Stored records
★ ★ ★
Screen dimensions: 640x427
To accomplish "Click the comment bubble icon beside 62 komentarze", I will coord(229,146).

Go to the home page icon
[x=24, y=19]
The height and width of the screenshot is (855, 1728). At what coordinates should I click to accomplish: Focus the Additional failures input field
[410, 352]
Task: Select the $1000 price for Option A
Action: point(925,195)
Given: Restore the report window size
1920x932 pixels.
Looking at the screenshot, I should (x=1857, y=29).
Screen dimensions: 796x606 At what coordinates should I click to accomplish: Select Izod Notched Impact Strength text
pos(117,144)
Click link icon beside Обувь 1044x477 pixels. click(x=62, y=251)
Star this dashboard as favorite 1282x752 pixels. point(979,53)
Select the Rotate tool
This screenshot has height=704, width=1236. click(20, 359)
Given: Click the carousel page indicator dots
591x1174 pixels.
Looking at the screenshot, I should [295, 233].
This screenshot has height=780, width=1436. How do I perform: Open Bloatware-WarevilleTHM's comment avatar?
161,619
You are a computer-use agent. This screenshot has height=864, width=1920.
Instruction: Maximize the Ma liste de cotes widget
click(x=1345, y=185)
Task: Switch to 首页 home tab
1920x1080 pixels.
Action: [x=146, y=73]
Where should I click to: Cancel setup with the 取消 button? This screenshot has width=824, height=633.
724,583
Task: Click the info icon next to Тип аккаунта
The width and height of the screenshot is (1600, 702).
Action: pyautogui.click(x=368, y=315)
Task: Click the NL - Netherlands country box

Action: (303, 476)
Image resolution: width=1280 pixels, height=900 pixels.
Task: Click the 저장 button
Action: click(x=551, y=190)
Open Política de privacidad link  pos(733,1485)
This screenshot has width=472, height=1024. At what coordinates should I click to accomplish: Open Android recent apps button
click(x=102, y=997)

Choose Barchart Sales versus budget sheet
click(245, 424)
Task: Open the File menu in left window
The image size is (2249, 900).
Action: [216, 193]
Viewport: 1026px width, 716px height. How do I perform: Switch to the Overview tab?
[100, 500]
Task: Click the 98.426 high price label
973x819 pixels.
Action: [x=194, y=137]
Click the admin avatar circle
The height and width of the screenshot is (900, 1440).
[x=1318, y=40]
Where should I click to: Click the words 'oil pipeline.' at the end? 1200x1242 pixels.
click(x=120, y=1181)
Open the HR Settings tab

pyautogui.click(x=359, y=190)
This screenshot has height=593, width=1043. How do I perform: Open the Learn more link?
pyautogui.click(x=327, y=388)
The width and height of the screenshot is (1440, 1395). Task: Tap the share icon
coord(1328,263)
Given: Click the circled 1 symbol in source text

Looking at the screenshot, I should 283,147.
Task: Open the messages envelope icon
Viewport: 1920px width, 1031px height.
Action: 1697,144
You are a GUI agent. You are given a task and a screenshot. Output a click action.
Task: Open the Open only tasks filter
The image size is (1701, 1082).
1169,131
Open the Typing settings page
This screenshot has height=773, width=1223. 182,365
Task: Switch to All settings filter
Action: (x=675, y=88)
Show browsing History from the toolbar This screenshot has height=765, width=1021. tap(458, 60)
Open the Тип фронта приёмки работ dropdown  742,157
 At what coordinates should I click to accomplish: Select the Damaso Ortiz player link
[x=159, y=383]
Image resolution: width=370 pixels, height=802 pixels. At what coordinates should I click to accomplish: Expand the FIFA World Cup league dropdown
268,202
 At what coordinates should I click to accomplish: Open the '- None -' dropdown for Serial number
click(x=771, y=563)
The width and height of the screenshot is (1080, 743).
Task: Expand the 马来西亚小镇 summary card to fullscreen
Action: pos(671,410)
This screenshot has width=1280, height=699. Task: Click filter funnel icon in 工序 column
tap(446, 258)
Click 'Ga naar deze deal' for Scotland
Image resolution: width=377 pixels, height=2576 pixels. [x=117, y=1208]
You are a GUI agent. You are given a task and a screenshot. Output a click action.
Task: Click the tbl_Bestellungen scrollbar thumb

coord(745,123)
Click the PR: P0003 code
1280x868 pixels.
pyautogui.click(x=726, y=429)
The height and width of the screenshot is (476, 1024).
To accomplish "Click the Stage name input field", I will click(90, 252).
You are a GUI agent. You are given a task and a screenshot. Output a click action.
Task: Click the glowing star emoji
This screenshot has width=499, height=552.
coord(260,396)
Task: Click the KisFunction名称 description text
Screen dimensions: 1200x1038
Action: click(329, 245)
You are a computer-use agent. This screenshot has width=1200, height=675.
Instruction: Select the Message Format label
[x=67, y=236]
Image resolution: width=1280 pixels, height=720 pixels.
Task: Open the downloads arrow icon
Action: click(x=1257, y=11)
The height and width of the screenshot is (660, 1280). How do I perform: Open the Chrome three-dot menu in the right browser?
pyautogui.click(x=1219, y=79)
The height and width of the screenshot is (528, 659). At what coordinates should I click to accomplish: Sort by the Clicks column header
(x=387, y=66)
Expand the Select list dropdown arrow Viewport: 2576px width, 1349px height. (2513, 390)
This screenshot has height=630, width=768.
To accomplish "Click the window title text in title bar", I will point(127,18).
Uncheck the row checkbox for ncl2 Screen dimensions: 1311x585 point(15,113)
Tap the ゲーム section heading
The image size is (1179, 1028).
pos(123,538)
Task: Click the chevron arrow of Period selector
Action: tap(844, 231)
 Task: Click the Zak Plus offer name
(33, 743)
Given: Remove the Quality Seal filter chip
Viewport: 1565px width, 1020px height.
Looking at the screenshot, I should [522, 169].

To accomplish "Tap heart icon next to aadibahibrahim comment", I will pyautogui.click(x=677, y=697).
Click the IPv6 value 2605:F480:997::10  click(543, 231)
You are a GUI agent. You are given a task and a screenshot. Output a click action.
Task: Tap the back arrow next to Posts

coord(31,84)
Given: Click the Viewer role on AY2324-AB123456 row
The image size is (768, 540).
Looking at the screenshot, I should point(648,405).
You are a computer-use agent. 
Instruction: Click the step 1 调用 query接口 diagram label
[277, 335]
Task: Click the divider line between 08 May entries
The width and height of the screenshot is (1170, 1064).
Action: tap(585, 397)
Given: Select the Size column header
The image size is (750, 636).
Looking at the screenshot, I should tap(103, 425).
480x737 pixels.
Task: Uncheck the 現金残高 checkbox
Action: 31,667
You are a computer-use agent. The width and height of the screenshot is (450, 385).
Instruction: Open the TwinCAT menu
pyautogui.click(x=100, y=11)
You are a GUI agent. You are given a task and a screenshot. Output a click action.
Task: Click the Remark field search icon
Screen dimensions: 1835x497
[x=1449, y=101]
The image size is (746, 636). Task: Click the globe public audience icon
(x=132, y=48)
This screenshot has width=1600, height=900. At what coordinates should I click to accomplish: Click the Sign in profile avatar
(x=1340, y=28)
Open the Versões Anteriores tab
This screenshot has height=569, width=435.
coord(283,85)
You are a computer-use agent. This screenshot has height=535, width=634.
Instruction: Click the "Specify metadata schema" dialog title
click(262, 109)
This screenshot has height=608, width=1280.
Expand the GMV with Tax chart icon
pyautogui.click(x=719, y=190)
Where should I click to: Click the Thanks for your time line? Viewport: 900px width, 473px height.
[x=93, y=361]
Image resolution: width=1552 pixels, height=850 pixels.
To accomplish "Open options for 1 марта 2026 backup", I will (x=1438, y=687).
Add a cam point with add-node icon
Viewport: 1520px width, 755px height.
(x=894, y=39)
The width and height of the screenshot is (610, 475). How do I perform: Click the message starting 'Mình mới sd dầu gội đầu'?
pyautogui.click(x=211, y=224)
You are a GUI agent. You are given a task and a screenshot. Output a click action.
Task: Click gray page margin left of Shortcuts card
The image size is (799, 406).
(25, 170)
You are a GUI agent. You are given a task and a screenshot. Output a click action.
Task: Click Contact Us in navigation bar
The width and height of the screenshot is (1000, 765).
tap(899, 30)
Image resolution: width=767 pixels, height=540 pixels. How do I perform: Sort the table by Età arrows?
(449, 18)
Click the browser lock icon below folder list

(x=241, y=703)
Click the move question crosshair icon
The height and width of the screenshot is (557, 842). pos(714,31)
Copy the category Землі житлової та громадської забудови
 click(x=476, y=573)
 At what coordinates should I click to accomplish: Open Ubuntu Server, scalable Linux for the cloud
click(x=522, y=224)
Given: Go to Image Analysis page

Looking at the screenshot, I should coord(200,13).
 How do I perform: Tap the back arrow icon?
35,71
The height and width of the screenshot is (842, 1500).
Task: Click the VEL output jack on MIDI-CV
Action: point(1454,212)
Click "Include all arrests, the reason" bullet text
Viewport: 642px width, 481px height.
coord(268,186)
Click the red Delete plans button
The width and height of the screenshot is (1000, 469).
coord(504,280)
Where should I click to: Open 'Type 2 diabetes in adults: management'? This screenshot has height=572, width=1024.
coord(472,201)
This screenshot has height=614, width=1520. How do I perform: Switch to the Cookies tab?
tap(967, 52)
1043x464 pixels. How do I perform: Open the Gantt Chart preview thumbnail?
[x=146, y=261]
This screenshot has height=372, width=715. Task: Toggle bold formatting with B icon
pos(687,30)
★ ★ ★
§ **What is required**: Copy out, word for word, the part of the entries above that begins at the line with "Task: Click the KisFunction名称" and ends at the line with "Task: Click the divider", including both.

§ **Result of the task**:
Task: Click the KisFunction名称 description text
Screen dimensions: 1200x1038
Action: click(329, 245)
You are a computer-use agent. This screenshot has width=1200, height=675.
Instruction: Select the Message Format label
[x=67, y=236]
Image resolution: width=1280 pixels, height=720 pixels.
Task: Open the downloads arrow icon
Action: click(x=1257, y=11)
The height and width of the screenshot is (660, 1280). How do I perform: Open the Chrome three-dot menu in the right browser?
pyautogui.click(x=1219, y=79)
The height and width of the screenshot is (528, 659). At what coordinates should I click to accomplish: Sort by the Clicks column header
(x=387, y=66)
Expand the Select list dropdown arrow Viewport: 2576px width, 1349px height. (2513, 390)
This screenshot has height=630, width=768.
To accomplish "Click the window title text in title bar", I will point(127,18).
Uncheck the row checkbox for ncl2 Screen dimensions: 1311x585 point(15,113)
Tap the ゲーム section heading
The image size is (1179, 1028).
pos(123,538)
Task: Click the chevron arrow of Period selector
Action: tap(844, 231)
 Task: Click the Zak Plus offer name
(33, 743)
Given: Remove the Quality Seal filter chip
Viewport: 1565px width, 1020px height.
Looking at the screenshot, I should [522, 169].

To accomplish "Tap heart icon next to aadibahibrahim comment", I will pyautogui.click(x=677, y=697).
Click the IPv6 value 2605:F480:997::10  click(543, 231)
You are a GUI agent. You are given a task and a screenshot. Output a click action.
Task: Tap the back arrow next to Posts

coord(31,84)
Given: Click the Viewer role on AY2324-AB123456 row
The image size is (768, 540).
Looking at the screenshot, I should point(648,405).
You are a computer-use agent. 
Instruction: Click the step 1 调用 query接口 diagram label
[277, 335]
Task: Click the divider line between 08 May entries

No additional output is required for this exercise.